Cyrus spent his school holidays touring and performing with Billy Ray. He has a younger sister, Miley, who starred in the Disney Channel original television series Hannah Montana. He recorded a track with her in 2008.

In 2006, he started working at a shopping mall in Burbank, California, and dropped out of La Cañada High School.

Career

2006–2010: Metro Station 

In 2006, Cyrus co-wrote the song "Country Music Has the Blues" on Billy Ray's album Wanna Be Your Joe. The song features Loretta Lynn and George Jones. In early 2006, Cyrus started the pop-rock band Metro Station with Mason Musso, the brother of Hannah Montana cast member Mitchel. Cyrus performed with the band as a guitarist and vocalist. Columbia Records signed the band after seeing their MySpace page. Cyrus left Metro Station in early 2010. 

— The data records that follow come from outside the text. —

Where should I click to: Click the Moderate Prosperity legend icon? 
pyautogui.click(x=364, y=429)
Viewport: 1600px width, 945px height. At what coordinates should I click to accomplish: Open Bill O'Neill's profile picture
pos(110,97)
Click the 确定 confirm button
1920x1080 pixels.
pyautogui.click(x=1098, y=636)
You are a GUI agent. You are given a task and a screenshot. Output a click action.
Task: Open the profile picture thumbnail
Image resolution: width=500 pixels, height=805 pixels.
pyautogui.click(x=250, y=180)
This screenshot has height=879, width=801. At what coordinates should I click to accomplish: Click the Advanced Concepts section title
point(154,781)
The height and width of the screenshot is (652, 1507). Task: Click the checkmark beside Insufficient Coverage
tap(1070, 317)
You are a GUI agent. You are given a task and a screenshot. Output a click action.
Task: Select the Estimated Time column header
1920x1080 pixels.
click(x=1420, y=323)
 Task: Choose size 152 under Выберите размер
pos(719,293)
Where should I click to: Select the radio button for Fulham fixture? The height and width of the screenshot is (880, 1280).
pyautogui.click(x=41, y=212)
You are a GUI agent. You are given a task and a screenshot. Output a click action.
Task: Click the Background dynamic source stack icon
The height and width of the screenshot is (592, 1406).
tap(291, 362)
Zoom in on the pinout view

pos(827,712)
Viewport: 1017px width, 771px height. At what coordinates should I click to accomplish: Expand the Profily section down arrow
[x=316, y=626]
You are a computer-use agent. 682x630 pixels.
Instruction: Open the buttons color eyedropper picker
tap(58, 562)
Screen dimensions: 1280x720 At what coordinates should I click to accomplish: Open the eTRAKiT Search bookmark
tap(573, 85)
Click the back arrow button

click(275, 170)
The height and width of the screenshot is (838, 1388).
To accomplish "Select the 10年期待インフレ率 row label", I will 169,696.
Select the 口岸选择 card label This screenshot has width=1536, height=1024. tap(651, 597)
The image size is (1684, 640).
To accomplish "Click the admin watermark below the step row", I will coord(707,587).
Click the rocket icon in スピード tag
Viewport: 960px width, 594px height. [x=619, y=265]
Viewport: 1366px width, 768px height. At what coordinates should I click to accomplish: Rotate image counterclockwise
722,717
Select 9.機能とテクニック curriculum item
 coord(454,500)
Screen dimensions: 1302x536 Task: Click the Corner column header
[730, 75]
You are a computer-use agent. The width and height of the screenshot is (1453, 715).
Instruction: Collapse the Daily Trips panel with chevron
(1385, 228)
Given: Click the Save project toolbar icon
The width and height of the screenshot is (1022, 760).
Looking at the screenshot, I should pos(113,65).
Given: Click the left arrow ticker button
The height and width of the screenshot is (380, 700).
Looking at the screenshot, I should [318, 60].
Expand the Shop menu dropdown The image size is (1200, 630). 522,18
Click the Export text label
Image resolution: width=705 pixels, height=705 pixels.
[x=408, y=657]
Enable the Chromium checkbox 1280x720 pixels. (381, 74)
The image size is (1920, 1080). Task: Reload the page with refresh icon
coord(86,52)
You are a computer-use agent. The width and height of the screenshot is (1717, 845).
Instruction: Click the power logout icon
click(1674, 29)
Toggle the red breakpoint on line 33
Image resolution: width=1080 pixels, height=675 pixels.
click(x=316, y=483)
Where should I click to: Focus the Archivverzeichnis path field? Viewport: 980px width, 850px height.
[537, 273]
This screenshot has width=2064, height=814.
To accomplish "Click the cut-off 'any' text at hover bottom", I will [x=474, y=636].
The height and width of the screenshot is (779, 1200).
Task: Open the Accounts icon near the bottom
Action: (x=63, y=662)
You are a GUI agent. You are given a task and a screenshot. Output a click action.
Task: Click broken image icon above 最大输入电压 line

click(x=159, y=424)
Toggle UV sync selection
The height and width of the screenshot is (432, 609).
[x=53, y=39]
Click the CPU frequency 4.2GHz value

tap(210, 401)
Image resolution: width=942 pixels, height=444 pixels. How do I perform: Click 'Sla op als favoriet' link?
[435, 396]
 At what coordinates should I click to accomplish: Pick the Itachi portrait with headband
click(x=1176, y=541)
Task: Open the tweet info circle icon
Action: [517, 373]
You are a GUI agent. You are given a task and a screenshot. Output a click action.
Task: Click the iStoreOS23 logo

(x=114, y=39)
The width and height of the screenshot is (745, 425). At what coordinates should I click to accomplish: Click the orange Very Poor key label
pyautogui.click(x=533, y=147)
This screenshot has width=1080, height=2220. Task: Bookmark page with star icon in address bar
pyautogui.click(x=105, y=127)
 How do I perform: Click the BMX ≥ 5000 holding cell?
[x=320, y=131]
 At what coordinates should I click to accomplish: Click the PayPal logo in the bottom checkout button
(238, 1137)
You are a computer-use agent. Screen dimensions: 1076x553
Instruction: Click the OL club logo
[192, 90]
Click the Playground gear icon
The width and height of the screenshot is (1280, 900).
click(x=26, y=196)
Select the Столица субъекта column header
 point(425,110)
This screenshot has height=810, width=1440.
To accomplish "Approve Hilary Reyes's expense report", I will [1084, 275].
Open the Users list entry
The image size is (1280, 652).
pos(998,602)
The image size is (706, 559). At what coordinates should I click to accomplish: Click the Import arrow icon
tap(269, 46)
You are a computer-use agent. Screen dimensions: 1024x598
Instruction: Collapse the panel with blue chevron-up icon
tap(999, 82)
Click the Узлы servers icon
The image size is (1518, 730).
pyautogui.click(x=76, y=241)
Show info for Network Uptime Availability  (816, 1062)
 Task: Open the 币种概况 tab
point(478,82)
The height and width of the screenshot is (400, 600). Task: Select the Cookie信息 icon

In 2008, Cyrus was featured on the song "Hovering" on the deluxe edition of Miley's album, Breakout. The same year, he appeared in the music video for the Billy Ray single "Somebody Said a Prayer". In 2010, he was featured in the song "Alive" for Billy Ray's band, Brother Clyde.

2010–2017: Ashland HIGH, return to Metro Station 

In early 2010, Cyrus formed the pop band Ashland HIGH. In 2012, Ashland HIGH joined Breathe Carolina and the Ready Set on a co-headlining US tour. As of 2013, Ashland HIGH has released two albums, Geronimo and Drugstore Cowboy. In 2013, he was featured in a remix of the song "Dat Boi" by Millionaires.

In August 2014, Cyrus returned as a member of Metro Station. The band released their second studio album Savior in 2015 and toured with Never Shout Never and Falling in Reverse from 2015–2016.

2017–present: Solo career 
In 2017, Cyrus began to release music independently and released his first single "Lights Out" that year. He released his first EP Killing the Pain on September 24, 2021.

Personal life 
From 2010 into 2017, Cyrus had an on-and-off relationship with actress Brenda Song, to whom he was engaged in 2011.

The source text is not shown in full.